INSTRUCTIONS TO FOLLOW: Beginning at whichever line contains "Screen dimensions: 803x605", reproduce each line of the records below word for word, ending with the last, and add nothing.

Stored records:
"""

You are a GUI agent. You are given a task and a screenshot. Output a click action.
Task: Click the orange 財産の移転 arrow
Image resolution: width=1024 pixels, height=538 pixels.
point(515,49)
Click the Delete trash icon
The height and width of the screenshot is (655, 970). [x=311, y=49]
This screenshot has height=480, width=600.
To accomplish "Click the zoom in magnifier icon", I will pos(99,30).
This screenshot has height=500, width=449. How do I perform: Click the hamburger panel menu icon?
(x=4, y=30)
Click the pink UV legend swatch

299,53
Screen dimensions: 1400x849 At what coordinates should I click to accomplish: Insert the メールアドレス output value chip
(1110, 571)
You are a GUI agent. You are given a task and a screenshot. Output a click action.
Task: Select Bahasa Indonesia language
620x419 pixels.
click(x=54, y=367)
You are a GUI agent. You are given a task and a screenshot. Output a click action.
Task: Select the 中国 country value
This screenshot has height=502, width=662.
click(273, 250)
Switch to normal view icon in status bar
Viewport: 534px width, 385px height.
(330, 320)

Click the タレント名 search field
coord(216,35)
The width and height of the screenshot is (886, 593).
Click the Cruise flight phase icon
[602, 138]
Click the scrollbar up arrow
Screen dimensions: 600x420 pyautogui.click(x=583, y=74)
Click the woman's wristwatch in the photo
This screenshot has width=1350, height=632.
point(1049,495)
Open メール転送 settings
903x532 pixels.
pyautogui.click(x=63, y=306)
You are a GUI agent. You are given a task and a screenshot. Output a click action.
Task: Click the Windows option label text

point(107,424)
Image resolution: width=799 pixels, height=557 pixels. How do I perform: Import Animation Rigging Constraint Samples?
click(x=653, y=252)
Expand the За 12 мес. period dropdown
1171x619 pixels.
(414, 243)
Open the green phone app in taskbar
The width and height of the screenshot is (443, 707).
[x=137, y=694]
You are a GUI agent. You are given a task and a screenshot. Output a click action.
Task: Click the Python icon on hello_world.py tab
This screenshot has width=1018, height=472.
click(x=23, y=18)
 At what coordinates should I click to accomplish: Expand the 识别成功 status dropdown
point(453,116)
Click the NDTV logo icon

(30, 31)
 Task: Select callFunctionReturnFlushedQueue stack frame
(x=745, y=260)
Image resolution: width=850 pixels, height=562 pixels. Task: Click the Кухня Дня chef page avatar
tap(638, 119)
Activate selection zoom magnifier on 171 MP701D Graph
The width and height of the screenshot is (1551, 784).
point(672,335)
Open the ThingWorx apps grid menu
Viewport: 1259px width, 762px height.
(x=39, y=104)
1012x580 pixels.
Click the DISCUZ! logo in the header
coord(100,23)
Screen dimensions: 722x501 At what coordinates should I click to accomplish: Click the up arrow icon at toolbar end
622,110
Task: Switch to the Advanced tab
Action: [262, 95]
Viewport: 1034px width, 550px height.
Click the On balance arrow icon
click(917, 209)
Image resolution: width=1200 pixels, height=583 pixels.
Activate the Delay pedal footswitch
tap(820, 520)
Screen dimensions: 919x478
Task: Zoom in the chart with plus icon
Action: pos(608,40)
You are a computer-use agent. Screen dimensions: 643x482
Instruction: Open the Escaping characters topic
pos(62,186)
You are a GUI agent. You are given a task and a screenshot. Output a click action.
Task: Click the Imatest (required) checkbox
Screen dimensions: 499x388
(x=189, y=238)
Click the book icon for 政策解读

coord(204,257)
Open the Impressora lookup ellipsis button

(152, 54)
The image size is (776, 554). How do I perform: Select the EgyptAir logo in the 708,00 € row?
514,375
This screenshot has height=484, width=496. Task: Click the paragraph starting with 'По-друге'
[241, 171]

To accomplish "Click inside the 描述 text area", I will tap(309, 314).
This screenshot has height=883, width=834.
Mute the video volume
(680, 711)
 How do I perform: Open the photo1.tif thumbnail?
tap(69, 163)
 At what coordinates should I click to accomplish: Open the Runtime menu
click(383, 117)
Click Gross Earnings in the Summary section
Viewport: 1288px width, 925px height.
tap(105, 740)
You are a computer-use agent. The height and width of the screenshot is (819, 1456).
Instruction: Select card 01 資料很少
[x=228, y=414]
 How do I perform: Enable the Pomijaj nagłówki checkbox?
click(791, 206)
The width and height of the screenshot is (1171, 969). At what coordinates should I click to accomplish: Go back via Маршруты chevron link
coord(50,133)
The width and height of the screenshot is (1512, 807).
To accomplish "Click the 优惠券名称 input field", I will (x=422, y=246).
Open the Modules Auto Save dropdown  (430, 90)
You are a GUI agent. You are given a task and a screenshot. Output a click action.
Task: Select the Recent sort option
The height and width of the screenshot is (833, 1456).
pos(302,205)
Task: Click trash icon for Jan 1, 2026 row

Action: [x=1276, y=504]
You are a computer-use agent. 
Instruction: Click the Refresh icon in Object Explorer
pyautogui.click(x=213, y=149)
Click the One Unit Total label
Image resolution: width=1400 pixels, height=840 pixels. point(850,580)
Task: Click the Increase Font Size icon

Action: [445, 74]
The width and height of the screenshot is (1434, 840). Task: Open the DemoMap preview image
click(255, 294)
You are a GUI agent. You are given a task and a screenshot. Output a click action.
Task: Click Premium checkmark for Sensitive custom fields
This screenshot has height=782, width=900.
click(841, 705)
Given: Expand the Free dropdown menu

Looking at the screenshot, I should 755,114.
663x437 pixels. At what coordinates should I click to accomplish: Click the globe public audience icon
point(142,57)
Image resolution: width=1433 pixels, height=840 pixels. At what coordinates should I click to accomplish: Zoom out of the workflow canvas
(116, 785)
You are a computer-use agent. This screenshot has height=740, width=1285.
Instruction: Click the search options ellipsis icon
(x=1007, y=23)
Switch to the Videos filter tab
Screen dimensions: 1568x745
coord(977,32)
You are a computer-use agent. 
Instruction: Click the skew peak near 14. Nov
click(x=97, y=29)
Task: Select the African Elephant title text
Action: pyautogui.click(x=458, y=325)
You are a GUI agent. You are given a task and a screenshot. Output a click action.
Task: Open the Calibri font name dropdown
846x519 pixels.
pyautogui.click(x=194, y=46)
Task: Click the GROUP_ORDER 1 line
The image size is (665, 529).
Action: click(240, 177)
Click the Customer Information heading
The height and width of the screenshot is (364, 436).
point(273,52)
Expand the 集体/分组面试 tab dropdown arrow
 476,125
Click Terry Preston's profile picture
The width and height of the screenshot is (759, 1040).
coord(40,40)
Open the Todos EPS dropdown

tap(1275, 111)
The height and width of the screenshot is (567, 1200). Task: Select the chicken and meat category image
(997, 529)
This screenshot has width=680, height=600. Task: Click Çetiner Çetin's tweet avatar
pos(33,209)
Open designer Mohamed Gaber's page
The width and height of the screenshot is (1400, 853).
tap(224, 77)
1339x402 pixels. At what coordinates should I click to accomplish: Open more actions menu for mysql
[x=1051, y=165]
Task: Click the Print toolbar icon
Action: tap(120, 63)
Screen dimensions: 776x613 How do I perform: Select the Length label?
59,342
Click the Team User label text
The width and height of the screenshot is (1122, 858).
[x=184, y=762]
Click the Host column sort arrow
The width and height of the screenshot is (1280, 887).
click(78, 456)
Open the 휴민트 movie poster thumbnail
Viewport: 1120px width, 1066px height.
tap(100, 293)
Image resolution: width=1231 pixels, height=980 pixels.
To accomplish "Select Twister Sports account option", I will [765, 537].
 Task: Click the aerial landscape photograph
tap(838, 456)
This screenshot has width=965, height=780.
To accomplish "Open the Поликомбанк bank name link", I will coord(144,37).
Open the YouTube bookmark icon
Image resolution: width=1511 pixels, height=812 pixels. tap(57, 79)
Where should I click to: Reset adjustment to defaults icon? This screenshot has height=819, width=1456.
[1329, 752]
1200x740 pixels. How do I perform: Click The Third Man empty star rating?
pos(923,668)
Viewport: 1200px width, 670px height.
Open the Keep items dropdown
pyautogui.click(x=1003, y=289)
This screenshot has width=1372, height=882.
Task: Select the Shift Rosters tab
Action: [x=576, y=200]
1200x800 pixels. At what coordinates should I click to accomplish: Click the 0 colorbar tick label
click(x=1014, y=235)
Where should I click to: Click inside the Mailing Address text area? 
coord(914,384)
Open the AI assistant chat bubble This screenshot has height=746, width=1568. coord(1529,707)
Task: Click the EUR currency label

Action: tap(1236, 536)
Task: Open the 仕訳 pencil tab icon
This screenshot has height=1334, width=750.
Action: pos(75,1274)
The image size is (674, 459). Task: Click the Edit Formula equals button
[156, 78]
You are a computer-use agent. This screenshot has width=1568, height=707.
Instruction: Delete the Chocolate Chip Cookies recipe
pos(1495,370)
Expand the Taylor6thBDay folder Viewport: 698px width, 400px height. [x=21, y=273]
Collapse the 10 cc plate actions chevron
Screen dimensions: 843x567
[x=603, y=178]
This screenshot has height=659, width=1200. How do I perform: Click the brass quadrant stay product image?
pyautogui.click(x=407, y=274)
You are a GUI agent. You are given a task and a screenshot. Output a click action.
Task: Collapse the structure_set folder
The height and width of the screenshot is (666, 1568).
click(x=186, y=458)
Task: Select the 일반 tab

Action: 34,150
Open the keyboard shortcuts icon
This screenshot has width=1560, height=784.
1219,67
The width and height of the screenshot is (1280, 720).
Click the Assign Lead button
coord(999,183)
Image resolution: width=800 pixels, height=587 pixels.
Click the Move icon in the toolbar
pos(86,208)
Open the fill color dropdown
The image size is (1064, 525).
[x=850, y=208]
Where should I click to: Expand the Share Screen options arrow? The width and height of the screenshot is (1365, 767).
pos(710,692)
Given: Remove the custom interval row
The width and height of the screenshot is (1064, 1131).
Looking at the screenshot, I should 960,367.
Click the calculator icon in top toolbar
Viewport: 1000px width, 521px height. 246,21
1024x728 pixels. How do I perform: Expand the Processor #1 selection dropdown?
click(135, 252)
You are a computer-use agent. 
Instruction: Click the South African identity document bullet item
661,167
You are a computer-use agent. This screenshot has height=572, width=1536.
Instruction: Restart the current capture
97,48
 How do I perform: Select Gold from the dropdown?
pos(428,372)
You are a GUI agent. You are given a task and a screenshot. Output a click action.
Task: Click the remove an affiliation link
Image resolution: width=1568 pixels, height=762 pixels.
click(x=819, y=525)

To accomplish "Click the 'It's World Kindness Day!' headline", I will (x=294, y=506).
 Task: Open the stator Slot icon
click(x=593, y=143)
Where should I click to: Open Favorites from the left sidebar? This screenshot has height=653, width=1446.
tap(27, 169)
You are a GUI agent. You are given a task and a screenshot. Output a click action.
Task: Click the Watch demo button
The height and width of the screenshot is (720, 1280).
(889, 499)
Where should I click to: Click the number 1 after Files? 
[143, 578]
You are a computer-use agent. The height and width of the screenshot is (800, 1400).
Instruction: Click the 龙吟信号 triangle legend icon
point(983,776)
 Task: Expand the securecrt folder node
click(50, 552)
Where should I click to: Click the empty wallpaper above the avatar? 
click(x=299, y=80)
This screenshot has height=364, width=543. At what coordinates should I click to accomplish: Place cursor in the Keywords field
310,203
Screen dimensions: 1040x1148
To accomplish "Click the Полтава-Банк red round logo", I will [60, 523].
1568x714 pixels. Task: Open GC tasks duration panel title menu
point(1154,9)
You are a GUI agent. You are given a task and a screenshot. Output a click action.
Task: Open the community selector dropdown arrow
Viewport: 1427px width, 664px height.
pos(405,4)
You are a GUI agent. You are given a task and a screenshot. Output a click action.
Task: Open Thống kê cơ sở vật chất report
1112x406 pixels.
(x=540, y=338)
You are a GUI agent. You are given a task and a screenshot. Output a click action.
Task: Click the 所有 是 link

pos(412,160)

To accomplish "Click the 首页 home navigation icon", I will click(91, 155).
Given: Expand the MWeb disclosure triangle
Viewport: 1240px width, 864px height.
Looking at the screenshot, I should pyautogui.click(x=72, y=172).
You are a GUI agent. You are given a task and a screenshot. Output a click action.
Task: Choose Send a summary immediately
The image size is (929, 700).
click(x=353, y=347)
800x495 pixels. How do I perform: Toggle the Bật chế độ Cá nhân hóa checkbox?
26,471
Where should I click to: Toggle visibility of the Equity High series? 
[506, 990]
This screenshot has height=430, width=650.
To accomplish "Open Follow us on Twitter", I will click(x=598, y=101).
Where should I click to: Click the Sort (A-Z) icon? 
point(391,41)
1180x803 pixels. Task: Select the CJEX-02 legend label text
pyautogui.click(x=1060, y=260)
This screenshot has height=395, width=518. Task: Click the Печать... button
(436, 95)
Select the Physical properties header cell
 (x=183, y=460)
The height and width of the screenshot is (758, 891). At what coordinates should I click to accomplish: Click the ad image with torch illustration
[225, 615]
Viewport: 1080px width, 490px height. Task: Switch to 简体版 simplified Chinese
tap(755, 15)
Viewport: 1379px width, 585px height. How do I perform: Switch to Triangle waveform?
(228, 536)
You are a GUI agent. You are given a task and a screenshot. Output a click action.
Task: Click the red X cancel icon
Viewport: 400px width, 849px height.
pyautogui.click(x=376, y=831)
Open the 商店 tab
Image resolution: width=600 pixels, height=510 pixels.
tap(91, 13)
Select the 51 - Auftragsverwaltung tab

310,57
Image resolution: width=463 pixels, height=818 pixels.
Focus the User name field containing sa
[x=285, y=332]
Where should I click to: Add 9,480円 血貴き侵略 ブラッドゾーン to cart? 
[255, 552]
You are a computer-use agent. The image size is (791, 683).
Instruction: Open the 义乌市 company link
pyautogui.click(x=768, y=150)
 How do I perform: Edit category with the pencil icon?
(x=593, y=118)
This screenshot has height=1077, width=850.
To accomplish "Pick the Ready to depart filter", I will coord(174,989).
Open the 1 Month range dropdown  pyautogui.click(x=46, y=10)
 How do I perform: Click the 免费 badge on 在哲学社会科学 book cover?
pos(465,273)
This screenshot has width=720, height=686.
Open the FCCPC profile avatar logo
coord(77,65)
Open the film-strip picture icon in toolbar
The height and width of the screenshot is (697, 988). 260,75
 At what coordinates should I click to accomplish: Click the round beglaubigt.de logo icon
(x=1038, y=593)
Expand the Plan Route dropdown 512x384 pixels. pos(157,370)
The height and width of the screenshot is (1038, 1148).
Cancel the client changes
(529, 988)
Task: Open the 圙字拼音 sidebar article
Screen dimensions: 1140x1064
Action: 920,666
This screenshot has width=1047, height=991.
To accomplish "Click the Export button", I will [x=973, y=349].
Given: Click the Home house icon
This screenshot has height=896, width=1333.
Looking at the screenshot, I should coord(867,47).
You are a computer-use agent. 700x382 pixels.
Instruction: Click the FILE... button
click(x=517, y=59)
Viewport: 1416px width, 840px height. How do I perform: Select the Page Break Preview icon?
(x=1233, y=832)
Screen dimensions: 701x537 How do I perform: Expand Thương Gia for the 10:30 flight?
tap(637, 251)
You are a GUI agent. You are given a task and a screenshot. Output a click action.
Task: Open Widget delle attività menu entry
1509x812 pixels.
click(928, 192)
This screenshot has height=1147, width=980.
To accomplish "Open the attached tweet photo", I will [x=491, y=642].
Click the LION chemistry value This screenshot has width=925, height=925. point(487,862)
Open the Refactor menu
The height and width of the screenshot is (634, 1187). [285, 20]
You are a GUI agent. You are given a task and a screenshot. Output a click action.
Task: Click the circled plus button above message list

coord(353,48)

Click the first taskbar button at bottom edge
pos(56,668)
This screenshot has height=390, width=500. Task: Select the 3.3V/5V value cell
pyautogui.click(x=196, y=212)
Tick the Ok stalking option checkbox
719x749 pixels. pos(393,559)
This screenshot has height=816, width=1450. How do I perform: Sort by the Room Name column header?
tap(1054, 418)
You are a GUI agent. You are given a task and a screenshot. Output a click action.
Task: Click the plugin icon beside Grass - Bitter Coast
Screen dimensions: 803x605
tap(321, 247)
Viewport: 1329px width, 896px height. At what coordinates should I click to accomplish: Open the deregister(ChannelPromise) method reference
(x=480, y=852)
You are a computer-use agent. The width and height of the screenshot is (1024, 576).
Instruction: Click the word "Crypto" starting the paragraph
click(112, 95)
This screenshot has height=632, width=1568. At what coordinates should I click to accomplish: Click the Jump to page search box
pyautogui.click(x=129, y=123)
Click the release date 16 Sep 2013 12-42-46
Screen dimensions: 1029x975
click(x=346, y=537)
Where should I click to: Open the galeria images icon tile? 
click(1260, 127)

"""

THE ANSWER:
Screen dimensions: 803x605
tap(321, 247)
Viewport: 1329px width, 896px height. At what coordinates should I click to accomplish: Open the deregister(ChannelPromise) method reference
(x=480, y=852)
You are a computer-use agent. The width and height of the screenshot is (1024, 576).
Instruction: Click the word "Crypto" starting the paragraph
click(112, 95)
This screenshot has height=632, width=1568. At what coordinates should I click to accomplish: Click the Jump to page search box
pyautogui.click(x=129, y=123)
Click the release date 16 Sep 2013 12-42-46
Screen dimensions: 1029x975
click(x=346, y=537)
Where should I click to: Open the galeria images icon tile? 
click(1260, 127)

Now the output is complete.